● **Task list**
a. Answer these questions about the forum thread on Dutch immigration paperwork:
(i) Besides a passport copy, what document does the IND require for registering at the City Hall?
(ii) According to the reply from cschrd2, what should be convincing enough for a passport holder of a reliable country?
(iii) How soon does studerenirish expect to leave for the university?
b. Write the next part of the forum thread on Dutch immigration paperwork, picking up after its final line.

● **Document segment**

====

# urgent help, immigration - Netherlands



## studerenirish (Jun 8, 2013)

Hello, i have been going through the forums for quite a while. but today i need a real help/ advice. so here it goes...
I basically have an admit from a renowned technical university in The Netherlands. the problem is that i realized just recently that the Immigration (IND) of the Netherlands require a Apostilled Birth certificate along with my passport copy for registering myself at the City Hall.
The big problem is that all my official documents carry a different common date of birth and i was shell-shocked to realize that the Municipal Authority of my hometown has a different Date of Birth on record!!!!!! it is IMPOSSIBLE to now issue a corrected date of birth from the Municipal Authority here, and a change in passport will now take ages (since i will be leaving soon after a month for the university).
I completely have no idea now what to do!!! does the Netherlands immigration (IND) make an exception to any such cases, like can we submit some affidavit?
if no then what is the maximum time by which i have to submit by Apostilled Birth certificate?


----------



## cschrd2 (Oct 31, 2011)

Unfortunately have the huge influx in the past, combined with the changing political era made that IND barely creates exceptions. Having said that, there is always reason. I would assume that is you are passport holder of a reliable country (sorry I can't define this more clearly) then a letter from your government with a contact number should be convincing enough. Good luck!


----------



## studerenirish (Jun 8, 2013)

cschrd2 said:


> Unfortunately have the huge influx in the past, combined with the changing political era made that IND barely creates exceptions. Having said that, there is always reason. I would assume that is you are passport holder of a reliable country (sorry I can't define this more clearly) then a letter from your government with a contact number should be convincing enough. Good luck!

====

[Stored items]

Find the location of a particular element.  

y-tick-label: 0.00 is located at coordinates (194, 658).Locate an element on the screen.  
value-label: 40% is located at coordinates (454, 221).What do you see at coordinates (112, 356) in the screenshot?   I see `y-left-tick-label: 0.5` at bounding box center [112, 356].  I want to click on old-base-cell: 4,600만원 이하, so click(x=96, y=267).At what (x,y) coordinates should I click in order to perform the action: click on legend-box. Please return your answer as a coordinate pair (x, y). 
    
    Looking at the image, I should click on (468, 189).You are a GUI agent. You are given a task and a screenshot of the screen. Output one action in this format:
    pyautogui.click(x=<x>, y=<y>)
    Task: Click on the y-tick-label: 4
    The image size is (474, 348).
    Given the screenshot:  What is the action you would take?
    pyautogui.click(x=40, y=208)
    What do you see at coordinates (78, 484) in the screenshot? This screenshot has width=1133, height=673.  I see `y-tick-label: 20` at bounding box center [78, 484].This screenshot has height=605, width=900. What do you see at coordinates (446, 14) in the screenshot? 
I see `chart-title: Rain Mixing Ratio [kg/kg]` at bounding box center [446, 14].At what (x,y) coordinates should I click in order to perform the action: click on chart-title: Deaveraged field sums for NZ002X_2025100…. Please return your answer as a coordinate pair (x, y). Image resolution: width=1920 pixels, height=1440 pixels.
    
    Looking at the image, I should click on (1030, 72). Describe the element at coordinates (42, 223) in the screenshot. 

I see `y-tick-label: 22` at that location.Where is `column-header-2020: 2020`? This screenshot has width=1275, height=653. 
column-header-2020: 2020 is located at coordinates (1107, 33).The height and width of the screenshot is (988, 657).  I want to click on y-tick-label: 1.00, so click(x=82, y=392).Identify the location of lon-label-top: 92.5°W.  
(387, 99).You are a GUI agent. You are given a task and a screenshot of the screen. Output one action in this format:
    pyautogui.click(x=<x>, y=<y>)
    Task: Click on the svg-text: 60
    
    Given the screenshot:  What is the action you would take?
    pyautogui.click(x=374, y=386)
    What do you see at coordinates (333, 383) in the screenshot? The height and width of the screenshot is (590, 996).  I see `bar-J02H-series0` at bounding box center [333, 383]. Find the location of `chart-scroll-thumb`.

====

● **Results by task**
a.
(i) An apostilled birth certificate.
(ii) A letter from the person's government with a contact number.
(iii) Soon after a month.

b.
I contacted the gemeente and they told its okay if dates are different but they also said that they will use the date of birth given on the birth certificate. What do they mean ? Does this mean that now i will have to change my dob on the passport while i am at the Netherlands? What about the existing visa on my passport?


----------



## cschrd2 (Oct 31, 2011)

No it mean for Dutch immigration they link your birth certificate number/details to your visa number. You can still use your passport for ID (as its only used as photo ID). If you get a Dutch driver license it will have the dob from the local centre then all problems resolved.


----------



## studerenirish (Jun 8, 2013)

cschrd2 said:


> No it mean for Dutch immigration they link your birth certificate number/details to your visa number. You can still use your passport for ID (as its only used as photo ID). If you get a Dutch driver license it will have the dob from the local centre then all problems resolved.


Well the university has actually already applied for my visa and residence permit based on my passport dob, so i am confused. Do we get residence card after registering at the municipality?


----------



## cschrd2 (Oct 31, 2011)

Nope, typically you need a sponsor (your employer) that guarantees for your cost. If that is done no worries, all will be fine.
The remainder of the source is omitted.